Since the declaration of the COVID-19 pandemic, the African Field Epidemiology Network (AFENET) has been instrumental in supporting the ministries of health in sub-Saharan Africa to respond to this pandemic. In line with this support AFENET, in collaboration with Resolve to Save Lives (RTSL), is implementing a COVID-19 rapid mortality surveillance (RMS) project in five West African countries namely: Togo, Burkina Faso, Ghana, Liberia and Sierra Leone.

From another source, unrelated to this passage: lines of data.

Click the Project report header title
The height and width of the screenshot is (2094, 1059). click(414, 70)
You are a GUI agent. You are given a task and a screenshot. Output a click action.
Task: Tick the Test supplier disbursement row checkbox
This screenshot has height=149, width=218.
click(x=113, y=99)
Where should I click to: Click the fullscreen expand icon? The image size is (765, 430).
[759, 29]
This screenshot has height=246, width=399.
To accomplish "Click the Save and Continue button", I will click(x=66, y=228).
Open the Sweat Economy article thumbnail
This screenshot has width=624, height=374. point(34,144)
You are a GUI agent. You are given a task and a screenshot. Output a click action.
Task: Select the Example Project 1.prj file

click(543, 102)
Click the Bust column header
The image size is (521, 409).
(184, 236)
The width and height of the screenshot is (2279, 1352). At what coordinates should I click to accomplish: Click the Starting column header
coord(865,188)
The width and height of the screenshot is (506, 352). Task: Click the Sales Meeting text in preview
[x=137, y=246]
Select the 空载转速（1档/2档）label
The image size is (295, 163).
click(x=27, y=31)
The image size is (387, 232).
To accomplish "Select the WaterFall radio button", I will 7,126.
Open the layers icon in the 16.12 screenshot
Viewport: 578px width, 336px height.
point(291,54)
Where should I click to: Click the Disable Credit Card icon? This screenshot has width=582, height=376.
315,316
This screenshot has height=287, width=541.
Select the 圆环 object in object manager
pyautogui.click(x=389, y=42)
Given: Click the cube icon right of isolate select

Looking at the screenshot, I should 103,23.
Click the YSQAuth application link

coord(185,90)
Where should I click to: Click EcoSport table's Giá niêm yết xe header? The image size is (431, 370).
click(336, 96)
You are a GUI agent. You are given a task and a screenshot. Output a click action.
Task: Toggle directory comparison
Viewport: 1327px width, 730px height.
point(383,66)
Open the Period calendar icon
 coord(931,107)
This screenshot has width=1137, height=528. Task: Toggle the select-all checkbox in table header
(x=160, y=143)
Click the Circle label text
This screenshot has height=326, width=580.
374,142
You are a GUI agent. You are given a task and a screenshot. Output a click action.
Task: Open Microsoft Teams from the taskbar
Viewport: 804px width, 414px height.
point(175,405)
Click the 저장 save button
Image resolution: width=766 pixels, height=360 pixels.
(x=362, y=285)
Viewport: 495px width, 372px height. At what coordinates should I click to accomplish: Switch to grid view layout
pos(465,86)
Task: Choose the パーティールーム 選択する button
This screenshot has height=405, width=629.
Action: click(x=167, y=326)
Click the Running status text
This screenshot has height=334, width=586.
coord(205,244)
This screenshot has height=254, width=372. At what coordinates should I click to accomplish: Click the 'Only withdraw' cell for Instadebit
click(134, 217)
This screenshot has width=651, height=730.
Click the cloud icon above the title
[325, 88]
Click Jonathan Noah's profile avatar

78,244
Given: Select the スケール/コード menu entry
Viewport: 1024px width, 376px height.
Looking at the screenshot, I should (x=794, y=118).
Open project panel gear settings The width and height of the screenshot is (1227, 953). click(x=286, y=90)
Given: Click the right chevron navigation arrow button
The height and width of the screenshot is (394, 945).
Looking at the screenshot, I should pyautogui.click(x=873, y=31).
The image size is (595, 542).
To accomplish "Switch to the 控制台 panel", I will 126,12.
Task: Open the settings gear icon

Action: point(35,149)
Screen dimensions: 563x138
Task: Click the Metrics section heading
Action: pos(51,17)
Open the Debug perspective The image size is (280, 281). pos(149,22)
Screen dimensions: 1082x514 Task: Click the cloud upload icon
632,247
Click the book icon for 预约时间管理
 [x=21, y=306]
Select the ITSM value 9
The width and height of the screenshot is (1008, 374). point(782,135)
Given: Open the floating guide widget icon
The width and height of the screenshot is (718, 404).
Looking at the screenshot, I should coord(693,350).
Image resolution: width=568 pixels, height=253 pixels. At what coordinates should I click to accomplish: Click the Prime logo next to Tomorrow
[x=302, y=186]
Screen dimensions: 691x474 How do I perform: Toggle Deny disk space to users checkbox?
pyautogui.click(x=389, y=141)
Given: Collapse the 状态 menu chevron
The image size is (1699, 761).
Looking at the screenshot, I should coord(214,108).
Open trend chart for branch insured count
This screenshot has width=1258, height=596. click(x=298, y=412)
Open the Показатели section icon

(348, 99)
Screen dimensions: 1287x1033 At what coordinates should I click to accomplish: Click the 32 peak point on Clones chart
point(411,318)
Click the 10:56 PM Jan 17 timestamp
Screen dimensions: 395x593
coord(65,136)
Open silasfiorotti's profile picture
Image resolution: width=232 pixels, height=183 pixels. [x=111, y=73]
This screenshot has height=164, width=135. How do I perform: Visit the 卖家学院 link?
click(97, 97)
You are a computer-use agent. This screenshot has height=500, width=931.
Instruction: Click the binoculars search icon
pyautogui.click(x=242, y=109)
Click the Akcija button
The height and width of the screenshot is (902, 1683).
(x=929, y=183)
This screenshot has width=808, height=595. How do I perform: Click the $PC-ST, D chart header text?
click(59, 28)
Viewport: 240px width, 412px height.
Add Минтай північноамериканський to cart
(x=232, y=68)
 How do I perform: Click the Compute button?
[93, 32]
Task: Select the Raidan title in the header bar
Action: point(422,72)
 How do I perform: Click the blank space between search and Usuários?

Started in July 2020, the overall objective of the RMS project is to provide real time evidence-based information on overall mortality within the context of COVID-19 pandemic by determining the excess mortality after cases of COVID-19 were first detected in these respective countries compared to the period before the first COVID-19 cases were detected. In each of the countries, AFENET is working in collaboration with the respective ministries of Health (including selected public and private hospitals, as well as existing community health workers), national institutes of public health and other key stakeholders.

According to Dr Ben Masiira, the project technical lead, the project fills an important gap in knowledge about COVID-19 deaths. “Many countries in Africa are struggling to understand mortality attributed directly or indirectly to the COVID-19 pandemic. With funding from RTSL, this project is therefore filling an important gap in knowledge by providing real time data on excess mortality during the COVID-19 pandemic. The data generated from the project is critical in generating evidence on the magnitude and direction of mortality trends and hence guide the ministries of health to take evidence-based decisions as well as instituting targeted interventions”.

Dr Anguzu, the project coordinator, explains that data on deaths regardless of cause has been collected both prospectively and retrospectively at health facilities using facility attendance registers. He adds that in communities, existing village-level healthcare providers were trained to use mobile devices to prospectively collect data on deaths regardless of cause occurring in the community.